Signes d’alerte nécessitant une évaluation urgente :
- Prise de poids rapide> 5 kg en <1 mois (éventuelle tumeur endocrinienne).
- Distension abdominale inexpliquée avec hépatomégalie (progression possible de la NAFLD).
- Nouvelle hypertension (TA ≥ 140/90 mmHg) ou dyslipidémie (LDL‑C ≥ 130 mg/dL).
Score de gravité : l'indice de risque pour la santé lié à l'obésité (ORHR) attribue des points en fonction de l'IMC, du WC et des comorbidités ; un score ≥8 prédit une multiplication par 2,3 de la mortalité cardiovasculaire à 5 ans (modèle Cox, 2022).
Diagnostic
Algorithme par étapes
1. Dépistage : mesurez la taille, le poids et calculez l'IMC à chaque visite en soins primaires. 2. Évaluation de confirmation : si IMC ≥ 30 kg/m² ou IMC ≥ 27 kg/m² avec ≥ 1 facteur de risque cardiométabolique (par exemple, hypertension, dyslipidémie, glycémie à jeun altérée), procéder à une évaluation complète.
Bilan de laboratoire
| Test | Portée cible | Utilité clinique | Sensibilité/Spécificité | |------|--------------|--------|------------------------------| | Glycémie à jeun | 70 à 99 mg/dL | Détecter le prédiabète (100–125 mg/dL) | 0,78 / 0,81 | | HbA1c | 4,0 à 5,6 % | Contrôle glycémique | 0,85 / 0,88 | | Panel lipidique (LDL‑C) | <100mg/dL | Risque cardiovasculaire | 0,70 / 0,75 | | ALT/AST | ALT≤30U/L (hommes),≤19U/L (femmes) | Dépistage de la NAFLD | 0,66 / 0,73 | | TSH | 0,4 à 4,0 mUI/L | Éliminer l'hypothyroïdie | 0,60 / 0,80 | | Cortisol sérique (AM) | 5 à 25 µg/dL | Dépistage du syndrome de Cushing (si suspicion clinique) | 0,55 / 0,90 |
Imagerie
- Échographie abdominale : Première intention en cas de stéatose hépatique ; rendement diagnostique ≈85 % pour une fraction de graisse hépatique > 30 %.

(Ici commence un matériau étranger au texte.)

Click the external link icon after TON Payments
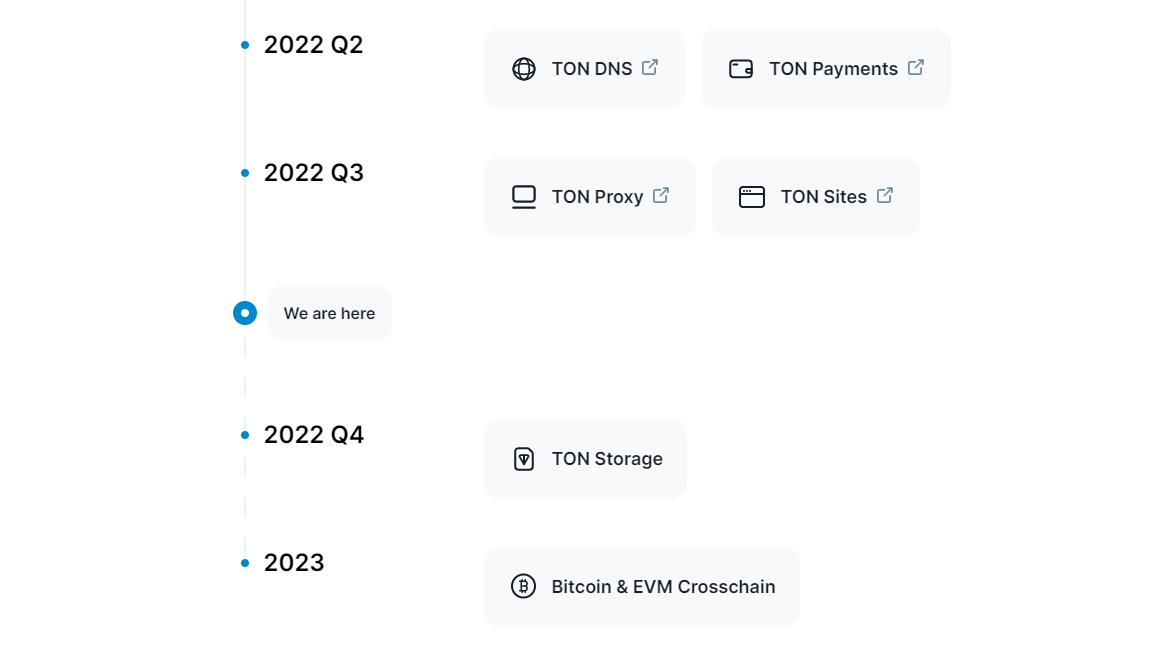 point(916,67)
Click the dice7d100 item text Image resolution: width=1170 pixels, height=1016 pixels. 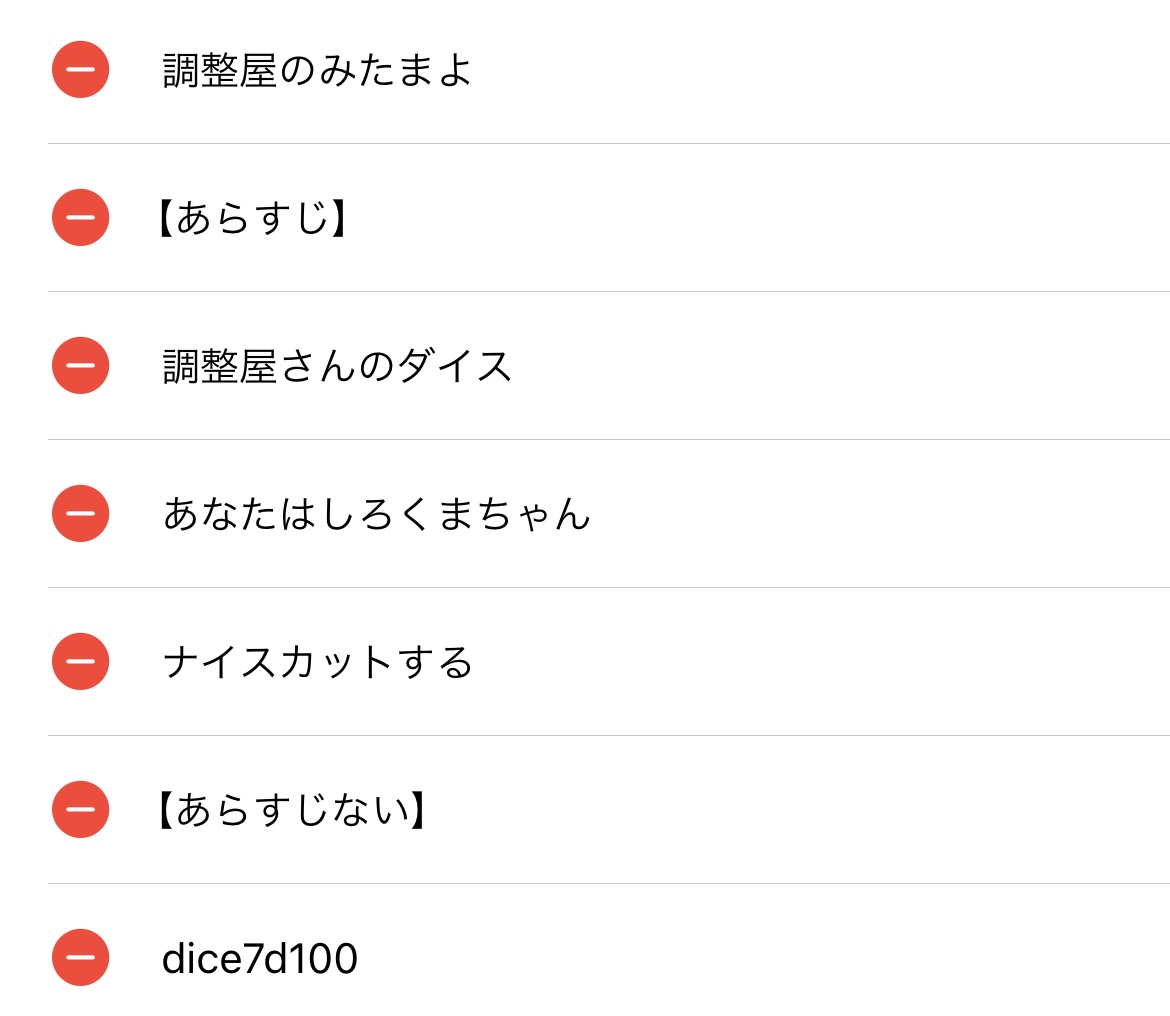(x=260, y=959)
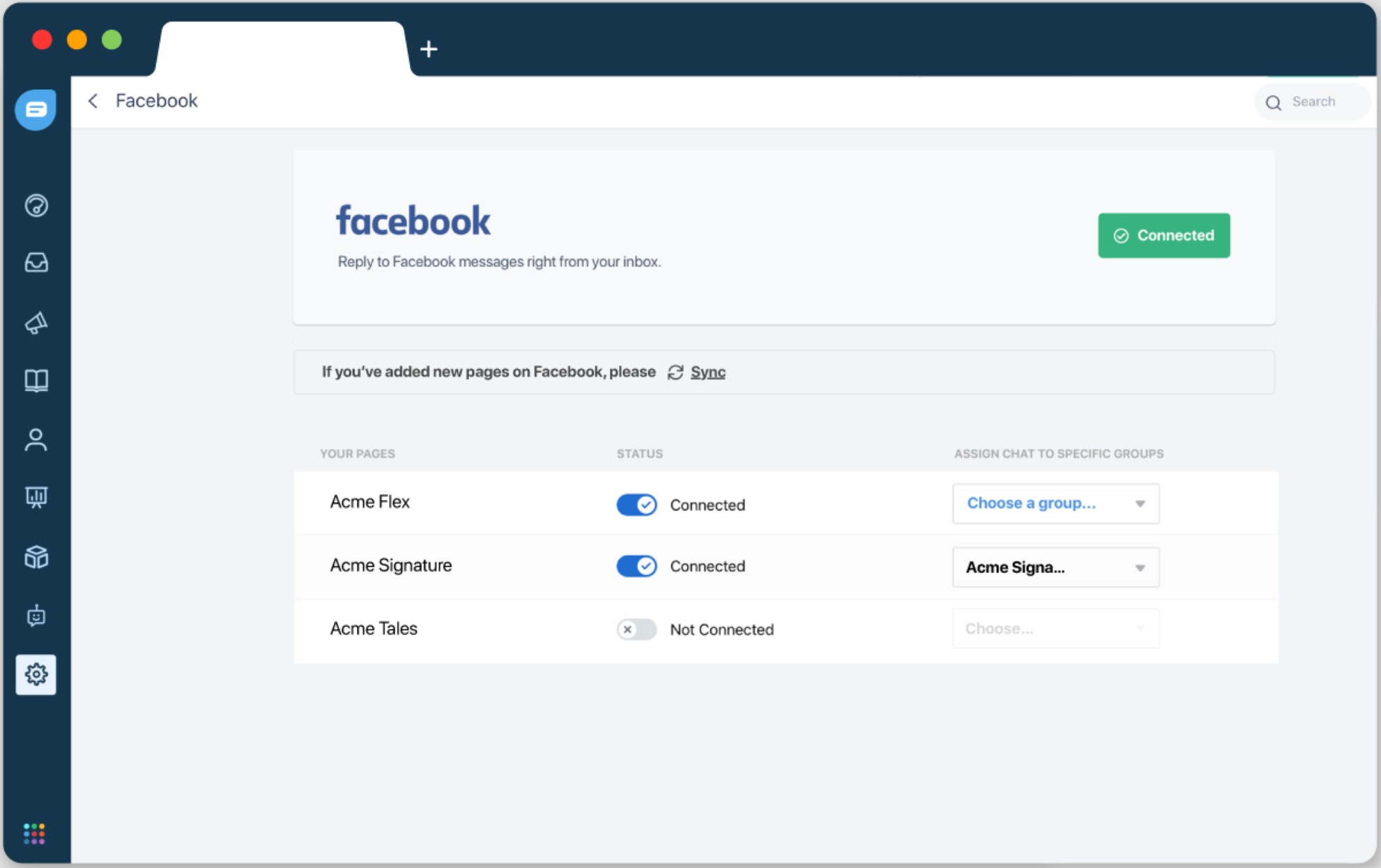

- Imagerie par résonance magnétique – fraction grasse à densité protonique (IRM‑PDFF) : étalon-or ; détecte la graisse hépatique≥5% avec une sensibilité=0,95.

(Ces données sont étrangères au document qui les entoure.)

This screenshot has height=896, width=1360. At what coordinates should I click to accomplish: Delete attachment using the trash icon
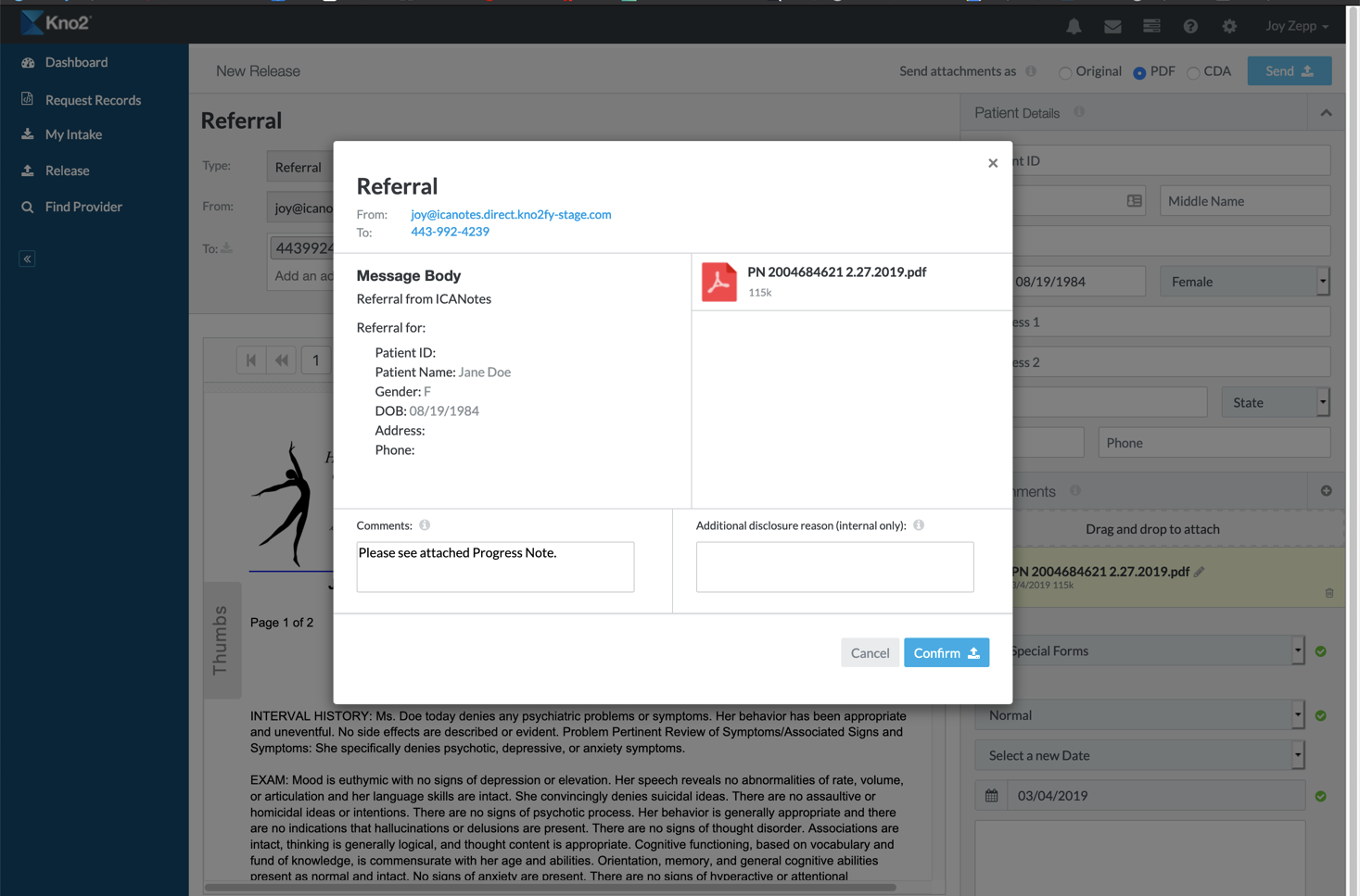(1329, 593)
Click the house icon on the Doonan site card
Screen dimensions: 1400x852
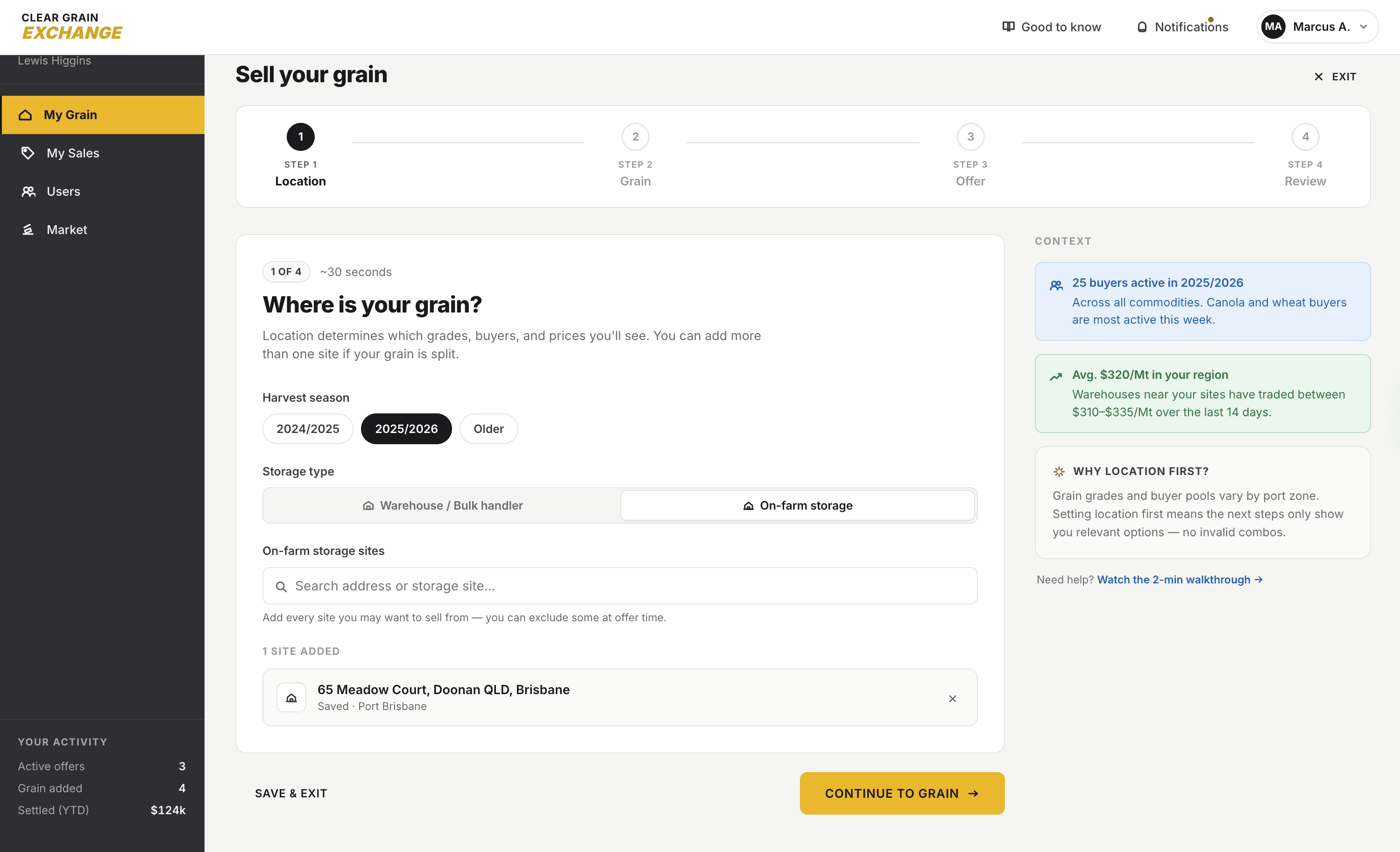[291, 697]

- Scan DEXA : fournit le pourcentage de graisse corporelle totale ; l'obésité définie comme ≥ 30 % de graisse corporelle chez les femmes et ≥ 25 % chez les hommes (sensibilité = 0,88).
Systèmes de notation validés
- Questionnaire sur la qualité de vie liée à l'obésité (ORQL) : échelle de 0 à 100 ; un score ≤ 50 prédit une mauvaise adhésion aux programmes de style de vie (N = 1 200, OR = 2,1).

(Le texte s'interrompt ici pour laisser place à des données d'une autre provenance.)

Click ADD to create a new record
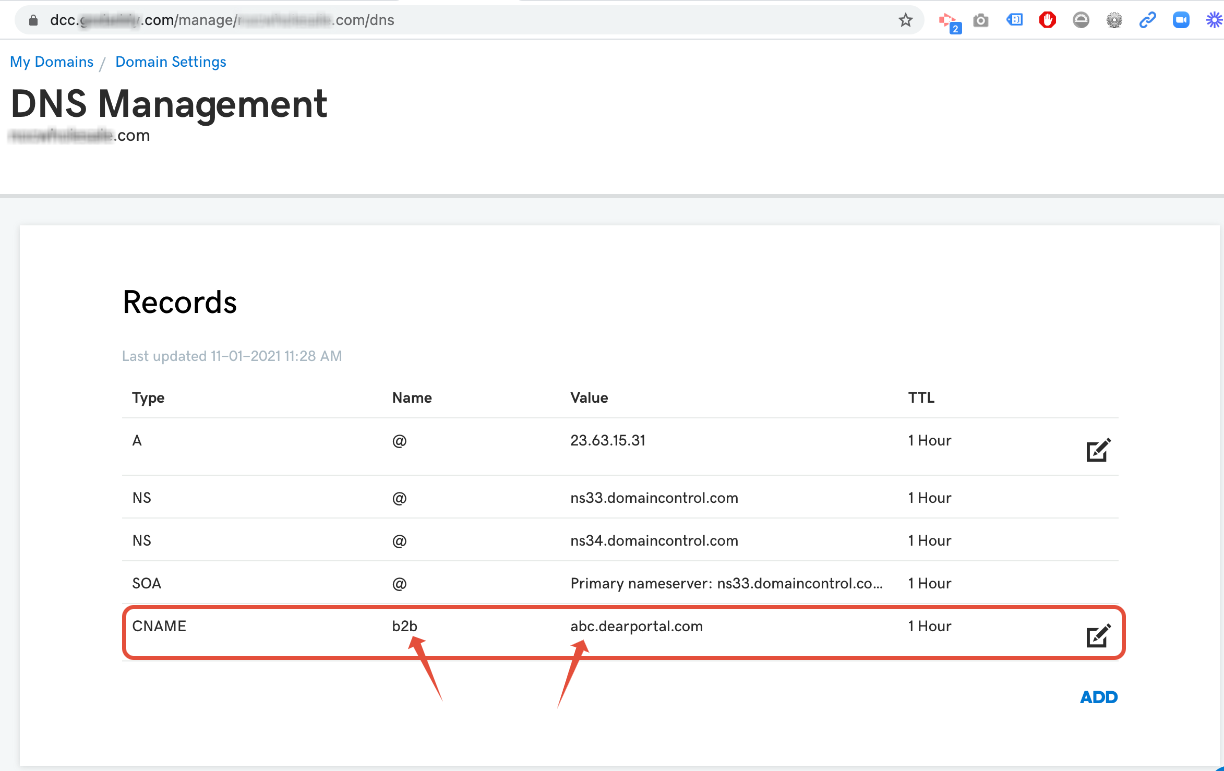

- Score de risque de Framingham (ajusté en fonction de l'IMC) : ajoute 1 point pour un IMC ≥ 30 kg/m², augmentant ainsi le risque de maladie cardiovasculaire sur 10 ans de 3 % en moyenne.
Diagnostic différentiel
| État | Caractéristique distinctive | Test clé | |-----------|--------------|--------------| | Syndrome de Cushing | Obésité centrale + stries violettes | Cortisol libre urinaire 24 heures | | Hypothyroïdie | Prise de poids + intolérance au froid | TSH >10 mUI/L | | Syndrome des ovaires polykystiques (SOPK) | Obésité + hirsutisme | Testostérone totale élevée >70ng/dL | | Lipodystrophie | Perte de graisse dans les extrémités, accumulation dans le tronc | Composition corporelle IRM |
Critères de biopsie/procédure
- Une biopsie hépatique est indiquée
Références
1. Sambou ML et al.. Connaissance et perception du risque de démence et des facteurs de protection : une revue systématique et une méta-analyse. La revue de prévention de la maladie d'Alzheimer. 2026;13(6):100565. PMID : [41966599](https://pubmed.ncbi.nlm.nih.gov/41966599/). DOI : 10.1016/j.tjpad.2026.100565. 2. Dalton C et al.. Comment l'échelle est-elle intégrée à l'évaluation économique des interventions visant à prévenir l'obésité ou à améliorer les facteurs de risque liés à l'obésité : une revue systématique de la portée. Revues sur l'obésité : un journal officiel de l'Association internationale pour l'étude de l'obésité. 2025;26(9):e13942. PMID : [40400024](https://pubmed.ncbi.nlm.nih.gov/40400024/). DOI : 10.1111/obr.13942. 3. Walsh S et al.. Interventions au niveau de la population pour la prévention primaire de la démence : un examen complexe des données probantes. Lancet (Londres, Angleterre). 2023 ; 402 Supplément 1 : S13. PMID : [37997052](https://pubmed.ncbi.nlm.nih.gov/37997052/). DOI : 10.1016/S0140-6736(23)02068-8. 4. Petrovskis A et al.. Implication des services de santé locaux dans la prévention de l'obésité : une revue de la portée. Revue de gestion et de pratique de la santé publique : JPHMP. 2022;28(2):E345-E353. PMID : [33729187](https://pubmed.ncbi.nlm.nih.gov/33729187/). DOI : 10.1097/PHH.0000000000001346.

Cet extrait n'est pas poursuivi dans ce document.